Nunca gostei da forma como o meu corpo materializa a dor. Quando o A. sai em viagem eu fico com enxaqueca. De uma forma estranhamente proporcional, o meu Pai morre e eu acabo a ser operada... agonio em dor na alma e o corpo faz-se acompanhar.

Não me apetece falar muito mais sobre o assunto, na verdade não me apetece falar de todo. 

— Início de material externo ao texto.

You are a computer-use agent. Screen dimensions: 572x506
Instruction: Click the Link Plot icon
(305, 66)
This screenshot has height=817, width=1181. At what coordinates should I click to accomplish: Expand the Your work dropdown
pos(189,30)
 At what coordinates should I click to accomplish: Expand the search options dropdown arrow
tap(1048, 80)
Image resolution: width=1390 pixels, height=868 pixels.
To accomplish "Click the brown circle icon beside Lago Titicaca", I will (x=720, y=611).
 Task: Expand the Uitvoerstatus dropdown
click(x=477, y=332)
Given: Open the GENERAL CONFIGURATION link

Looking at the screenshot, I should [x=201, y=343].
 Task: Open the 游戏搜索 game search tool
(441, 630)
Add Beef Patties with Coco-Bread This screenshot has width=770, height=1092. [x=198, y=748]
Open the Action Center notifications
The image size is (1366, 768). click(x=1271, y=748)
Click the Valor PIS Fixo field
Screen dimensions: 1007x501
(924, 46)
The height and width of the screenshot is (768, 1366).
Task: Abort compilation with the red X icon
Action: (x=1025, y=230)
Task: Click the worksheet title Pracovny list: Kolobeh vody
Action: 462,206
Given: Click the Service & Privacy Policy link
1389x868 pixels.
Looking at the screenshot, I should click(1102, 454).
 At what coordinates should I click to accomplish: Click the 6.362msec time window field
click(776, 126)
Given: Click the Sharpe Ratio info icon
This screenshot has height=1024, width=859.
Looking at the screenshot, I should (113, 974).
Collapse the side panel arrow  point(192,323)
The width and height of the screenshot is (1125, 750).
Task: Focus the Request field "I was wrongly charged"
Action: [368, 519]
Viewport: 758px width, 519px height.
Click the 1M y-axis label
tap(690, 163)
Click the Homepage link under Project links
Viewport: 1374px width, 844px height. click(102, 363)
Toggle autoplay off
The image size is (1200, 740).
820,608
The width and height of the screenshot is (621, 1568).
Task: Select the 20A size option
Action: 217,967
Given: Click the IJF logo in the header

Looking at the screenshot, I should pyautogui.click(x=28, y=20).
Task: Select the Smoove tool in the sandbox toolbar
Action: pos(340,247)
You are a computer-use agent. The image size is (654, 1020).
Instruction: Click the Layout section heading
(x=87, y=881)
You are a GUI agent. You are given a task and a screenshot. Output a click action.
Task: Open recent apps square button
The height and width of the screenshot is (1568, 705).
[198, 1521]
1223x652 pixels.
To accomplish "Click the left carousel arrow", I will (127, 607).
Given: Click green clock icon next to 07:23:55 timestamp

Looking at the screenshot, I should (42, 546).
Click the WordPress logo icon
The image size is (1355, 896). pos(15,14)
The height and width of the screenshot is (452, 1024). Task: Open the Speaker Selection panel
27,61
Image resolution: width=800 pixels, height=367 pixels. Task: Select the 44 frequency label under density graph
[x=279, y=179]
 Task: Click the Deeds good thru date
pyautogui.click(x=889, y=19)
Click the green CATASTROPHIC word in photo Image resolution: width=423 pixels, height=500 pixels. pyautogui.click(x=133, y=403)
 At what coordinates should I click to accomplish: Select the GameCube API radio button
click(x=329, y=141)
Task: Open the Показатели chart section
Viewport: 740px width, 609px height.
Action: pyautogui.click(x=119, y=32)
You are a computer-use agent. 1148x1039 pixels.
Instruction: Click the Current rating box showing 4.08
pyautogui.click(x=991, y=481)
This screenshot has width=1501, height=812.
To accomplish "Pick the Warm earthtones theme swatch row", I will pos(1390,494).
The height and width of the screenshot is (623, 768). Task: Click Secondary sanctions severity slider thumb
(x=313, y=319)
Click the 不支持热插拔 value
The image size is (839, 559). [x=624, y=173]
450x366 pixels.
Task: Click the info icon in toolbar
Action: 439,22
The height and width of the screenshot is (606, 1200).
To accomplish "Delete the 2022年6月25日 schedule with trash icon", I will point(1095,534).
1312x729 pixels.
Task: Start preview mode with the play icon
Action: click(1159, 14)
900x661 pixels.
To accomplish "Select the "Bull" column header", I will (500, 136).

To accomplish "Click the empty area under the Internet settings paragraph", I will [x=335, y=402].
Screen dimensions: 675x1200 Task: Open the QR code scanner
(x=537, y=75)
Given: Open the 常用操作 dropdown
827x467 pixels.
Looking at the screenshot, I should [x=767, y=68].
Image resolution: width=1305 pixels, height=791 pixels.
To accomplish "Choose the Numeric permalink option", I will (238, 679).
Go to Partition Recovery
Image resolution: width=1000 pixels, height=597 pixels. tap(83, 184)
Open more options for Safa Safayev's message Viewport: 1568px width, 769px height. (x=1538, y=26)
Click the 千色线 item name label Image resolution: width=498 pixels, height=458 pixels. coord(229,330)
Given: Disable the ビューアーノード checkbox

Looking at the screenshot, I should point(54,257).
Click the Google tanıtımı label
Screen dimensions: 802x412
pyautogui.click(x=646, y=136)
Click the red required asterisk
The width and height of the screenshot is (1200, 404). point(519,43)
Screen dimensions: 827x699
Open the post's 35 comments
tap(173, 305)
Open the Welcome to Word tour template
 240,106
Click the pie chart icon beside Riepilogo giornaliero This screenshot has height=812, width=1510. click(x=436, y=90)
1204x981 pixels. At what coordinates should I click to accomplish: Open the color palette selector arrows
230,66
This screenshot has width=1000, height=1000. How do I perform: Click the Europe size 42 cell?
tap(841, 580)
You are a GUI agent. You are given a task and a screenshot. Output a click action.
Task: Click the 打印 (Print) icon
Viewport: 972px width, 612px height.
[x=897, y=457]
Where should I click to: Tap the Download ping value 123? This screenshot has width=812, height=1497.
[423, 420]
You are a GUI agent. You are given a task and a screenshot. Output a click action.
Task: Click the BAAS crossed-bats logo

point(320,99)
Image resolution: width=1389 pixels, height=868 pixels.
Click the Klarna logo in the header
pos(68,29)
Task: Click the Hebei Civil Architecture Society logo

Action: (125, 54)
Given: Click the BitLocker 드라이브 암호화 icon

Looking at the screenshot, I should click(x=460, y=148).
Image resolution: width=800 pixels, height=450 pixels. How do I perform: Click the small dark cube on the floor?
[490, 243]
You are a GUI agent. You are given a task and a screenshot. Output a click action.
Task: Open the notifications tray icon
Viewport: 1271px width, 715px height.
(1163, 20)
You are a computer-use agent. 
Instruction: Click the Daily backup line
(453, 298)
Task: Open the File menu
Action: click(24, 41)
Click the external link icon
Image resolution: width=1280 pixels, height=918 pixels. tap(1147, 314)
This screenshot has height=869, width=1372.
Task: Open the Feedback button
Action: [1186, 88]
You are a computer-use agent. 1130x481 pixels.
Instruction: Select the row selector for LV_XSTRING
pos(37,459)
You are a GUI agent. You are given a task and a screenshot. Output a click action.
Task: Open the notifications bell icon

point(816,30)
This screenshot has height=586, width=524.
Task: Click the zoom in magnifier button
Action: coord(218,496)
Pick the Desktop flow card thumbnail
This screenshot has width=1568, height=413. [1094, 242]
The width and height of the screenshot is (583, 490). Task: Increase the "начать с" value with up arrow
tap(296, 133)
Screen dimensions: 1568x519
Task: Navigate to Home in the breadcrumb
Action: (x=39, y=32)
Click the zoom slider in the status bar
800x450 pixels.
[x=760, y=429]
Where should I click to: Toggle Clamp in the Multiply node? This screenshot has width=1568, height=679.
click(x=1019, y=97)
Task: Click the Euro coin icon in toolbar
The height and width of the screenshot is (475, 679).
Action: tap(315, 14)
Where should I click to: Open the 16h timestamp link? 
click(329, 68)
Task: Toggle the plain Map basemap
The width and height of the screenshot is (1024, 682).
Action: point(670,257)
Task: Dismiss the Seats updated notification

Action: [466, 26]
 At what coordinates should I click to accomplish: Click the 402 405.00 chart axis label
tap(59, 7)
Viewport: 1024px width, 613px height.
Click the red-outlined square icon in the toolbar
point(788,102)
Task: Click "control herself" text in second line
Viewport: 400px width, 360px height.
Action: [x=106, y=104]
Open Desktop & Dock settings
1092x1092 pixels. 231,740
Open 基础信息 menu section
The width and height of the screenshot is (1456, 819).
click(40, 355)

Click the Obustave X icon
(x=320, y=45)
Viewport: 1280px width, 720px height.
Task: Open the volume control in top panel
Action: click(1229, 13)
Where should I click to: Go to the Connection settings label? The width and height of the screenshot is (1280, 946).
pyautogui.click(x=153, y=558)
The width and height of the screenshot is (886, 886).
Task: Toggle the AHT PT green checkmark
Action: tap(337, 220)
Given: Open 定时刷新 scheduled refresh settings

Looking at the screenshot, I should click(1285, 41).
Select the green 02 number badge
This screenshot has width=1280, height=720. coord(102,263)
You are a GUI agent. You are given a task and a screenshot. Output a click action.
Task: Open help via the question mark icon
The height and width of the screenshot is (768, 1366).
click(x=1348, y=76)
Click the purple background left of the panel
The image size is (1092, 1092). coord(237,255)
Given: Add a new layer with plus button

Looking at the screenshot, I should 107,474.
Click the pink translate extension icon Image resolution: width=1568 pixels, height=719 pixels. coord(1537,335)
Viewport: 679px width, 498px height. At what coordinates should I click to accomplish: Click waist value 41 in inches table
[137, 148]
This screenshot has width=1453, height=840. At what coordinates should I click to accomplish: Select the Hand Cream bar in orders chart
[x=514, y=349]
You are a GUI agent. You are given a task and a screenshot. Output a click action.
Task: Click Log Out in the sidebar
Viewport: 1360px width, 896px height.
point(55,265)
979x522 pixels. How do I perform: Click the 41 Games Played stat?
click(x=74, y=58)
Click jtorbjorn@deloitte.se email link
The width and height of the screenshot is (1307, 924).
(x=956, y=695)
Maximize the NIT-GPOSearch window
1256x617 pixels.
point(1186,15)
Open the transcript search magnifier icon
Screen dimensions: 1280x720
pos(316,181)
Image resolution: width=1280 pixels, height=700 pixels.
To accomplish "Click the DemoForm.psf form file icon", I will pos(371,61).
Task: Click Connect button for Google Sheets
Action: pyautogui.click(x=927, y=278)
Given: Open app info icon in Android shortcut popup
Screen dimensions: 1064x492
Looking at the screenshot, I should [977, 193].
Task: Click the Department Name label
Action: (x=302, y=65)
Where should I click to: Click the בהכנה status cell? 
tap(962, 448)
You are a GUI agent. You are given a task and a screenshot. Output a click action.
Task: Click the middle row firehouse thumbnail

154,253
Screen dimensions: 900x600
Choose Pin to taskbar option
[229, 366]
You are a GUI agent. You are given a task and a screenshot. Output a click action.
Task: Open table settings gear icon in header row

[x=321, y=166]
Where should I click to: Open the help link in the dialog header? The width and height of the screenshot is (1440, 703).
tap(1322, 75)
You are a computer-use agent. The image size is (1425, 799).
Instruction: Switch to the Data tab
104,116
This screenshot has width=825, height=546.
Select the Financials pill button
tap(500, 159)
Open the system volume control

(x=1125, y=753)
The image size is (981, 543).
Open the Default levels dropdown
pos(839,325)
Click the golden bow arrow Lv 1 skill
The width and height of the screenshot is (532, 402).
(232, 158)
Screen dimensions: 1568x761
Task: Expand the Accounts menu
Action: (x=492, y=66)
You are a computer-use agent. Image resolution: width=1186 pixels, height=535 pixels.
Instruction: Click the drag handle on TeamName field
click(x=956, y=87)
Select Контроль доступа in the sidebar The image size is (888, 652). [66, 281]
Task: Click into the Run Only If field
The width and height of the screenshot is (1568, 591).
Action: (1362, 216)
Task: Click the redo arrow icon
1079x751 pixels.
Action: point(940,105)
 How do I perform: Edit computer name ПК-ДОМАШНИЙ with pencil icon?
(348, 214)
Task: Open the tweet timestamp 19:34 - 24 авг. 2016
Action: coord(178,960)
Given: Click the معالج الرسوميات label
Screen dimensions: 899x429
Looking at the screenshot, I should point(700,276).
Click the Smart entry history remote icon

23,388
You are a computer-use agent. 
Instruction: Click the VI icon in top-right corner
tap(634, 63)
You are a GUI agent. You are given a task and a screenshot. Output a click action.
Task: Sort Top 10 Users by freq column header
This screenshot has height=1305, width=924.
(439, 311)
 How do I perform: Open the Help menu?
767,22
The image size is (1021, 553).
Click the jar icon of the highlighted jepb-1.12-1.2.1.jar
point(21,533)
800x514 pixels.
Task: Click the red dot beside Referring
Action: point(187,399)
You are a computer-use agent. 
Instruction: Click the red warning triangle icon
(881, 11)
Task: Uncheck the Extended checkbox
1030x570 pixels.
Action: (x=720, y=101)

Mas o meu Pai havia de ter aqui o seu momento. Gostava de blogs, lia vários e deliciava-se na nostalgia que lhe traziam. Vivia de memórias, de histórias e de História. Não sabia um pouco de tudo mas dominava História, a única disciplina em que nos conseguia ajudar em tempo de testes. E claro, assinava os testes com más notas porque não nos ralhava tanto... sempre foi mais brando, talvez porque também ele asneirava muito e nós sabíamos. Era um coração mole, e no meio de tanta coisa poucos saberiam disso, que ele era meigo e terno. Lembro-me de nos encher de beijos. lembro-me de dormitar na barriga dele e não fazer muita força para não lhe tirar o ar. de nadar nas costas dele e passar os dedos na cicatriz que lhe atravessava o corpo sem nunca perceber de onde vinha. Lembro-me de tanta coisa.
Levo marcas desta semana. A mais memorável é que as mortes anunciadas não são mais fáceis, não doem menos, não passam mais depressa...



1 comment:

deep said...

Lamento a tua perda. Imagino como deve ser doloroso. Um abraço.